I began my participation in CHI2010 in Atlanta, USA, participating in the workshop “Bridging the Gap: From Contextual-Analysis to Design“. At the session I presented our position paper on contextual analysis for infrastructure awareness, and to my satisfaction it was very well received.
Later on, we divided into groups and mine worked on the subject of bridging artifacts. Sincerely, there was a lot of very intelligent and interesting people (PJ Stappers, Pardha S. Pyla, etc), that I felt I was just draining them from their knowledge. Anyway, the takeaways for me were the following:
- Building scenarios is a skill to be learned (by doing it), they have to be iterated over and refined over and over again, until their meaning is clear enough.

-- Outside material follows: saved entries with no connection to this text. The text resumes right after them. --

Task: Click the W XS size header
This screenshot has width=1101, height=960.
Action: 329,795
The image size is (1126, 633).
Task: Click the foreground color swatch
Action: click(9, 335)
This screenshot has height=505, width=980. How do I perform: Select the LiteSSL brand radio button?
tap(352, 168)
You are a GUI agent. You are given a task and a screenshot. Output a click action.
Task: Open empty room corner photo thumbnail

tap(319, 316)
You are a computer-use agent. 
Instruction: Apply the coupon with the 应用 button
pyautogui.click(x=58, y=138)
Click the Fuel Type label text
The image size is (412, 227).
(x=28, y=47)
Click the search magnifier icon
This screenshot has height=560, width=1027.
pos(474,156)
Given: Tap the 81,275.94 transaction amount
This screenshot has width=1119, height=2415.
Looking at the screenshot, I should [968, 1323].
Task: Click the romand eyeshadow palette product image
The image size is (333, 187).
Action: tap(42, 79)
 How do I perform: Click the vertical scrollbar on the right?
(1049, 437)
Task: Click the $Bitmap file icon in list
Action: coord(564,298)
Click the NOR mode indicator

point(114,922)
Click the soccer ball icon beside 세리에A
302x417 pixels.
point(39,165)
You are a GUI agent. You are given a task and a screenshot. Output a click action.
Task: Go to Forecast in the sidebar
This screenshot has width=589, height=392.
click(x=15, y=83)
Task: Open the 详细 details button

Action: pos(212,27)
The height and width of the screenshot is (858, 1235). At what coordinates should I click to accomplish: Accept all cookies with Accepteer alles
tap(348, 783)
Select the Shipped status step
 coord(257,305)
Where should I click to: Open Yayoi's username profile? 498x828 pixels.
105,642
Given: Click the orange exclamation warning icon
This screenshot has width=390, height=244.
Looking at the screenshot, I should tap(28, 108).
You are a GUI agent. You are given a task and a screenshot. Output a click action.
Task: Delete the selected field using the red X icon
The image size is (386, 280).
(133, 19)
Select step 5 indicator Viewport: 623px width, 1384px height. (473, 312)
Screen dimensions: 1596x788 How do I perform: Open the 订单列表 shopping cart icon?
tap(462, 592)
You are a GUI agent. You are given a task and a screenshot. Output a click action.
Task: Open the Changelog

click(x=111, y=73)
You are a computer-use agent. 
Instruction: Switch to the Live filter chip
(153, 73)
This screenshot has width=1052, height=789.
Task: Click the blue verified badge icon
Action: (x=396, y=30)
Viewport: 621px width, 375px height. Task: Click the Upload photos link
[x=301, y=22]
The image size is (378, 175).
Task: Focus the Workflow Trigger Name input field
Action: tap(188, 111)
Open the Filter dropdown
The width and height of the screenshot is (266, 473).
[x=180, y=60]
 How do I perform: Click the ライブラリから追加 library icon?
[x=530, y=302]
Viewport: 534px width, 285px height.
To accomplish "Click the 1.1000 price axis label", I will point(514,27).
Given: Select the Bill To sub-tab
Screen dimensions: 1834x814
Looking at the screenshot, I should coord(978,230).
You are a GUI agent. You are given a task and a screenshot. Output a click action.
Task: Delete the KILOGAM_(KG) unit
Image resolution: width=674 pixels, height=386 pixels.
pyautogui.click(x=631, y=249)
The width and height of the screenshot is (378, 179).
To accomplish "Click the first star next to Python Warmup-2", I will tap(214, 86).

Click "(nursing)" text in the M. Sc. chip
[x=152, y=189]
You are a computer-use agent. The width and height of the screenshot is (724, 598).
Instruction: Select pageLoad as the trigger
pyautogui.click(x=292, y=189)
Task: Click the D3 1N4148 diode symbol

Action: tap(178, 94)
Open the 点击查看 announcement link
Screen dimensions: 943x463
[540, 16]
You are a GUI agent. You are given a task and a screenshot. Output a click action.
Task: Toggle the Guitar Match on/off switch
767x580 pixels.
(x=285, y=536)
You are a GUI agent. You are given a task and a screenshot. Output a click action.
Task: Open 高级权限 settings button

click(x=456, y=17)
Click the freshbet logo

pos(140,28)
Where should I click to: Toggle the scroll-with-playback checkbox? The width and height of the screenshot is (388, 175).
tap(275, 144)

- We wondered whether there is a difference between boundary objects and bridging artefacts. The key point here is that the design process is the key point in bridging the gap, and that design process takes place in the creation on some of the artefacts. So, for example raw data files like survey results and videos are closer to be boundary objects. Whereas scenarios, personas, and others are produced in the design process, or at least some design takes place while creating them; they are bridging artefacts.
- A fact supporting the nature of bridging artefacts is that they contain both interpretation of the original data, and inspirational elements.
- Bridging artefacts should give account of the fundamental objectives that the design should address, in contrast to the means objectives. For example the mean objectives could say “the users wants a mini van” whereas the fundamental objective could be “the user wants to move goods between his house and his office”. This latter one could be solve by hiring a taxi, or moving closer to the office and carry them by hand. At the same time, the bridging artefacts should hold information about the laddering in the requirements. This means that it should be possible to ask a chain of “why”s to the fundamental objectives.
- Finally, there are, perhaps, more than one gap in the transition from contextual analysis to design. One example of this is the gap between the design idea and the actual prototype, or between the designed prototype and the market product.
This are all very interesting reflections about design artefacts. Moreover, it’s clear that whatever artefacts are the outcome of the design process, the process itself cannot be framed or operationalized.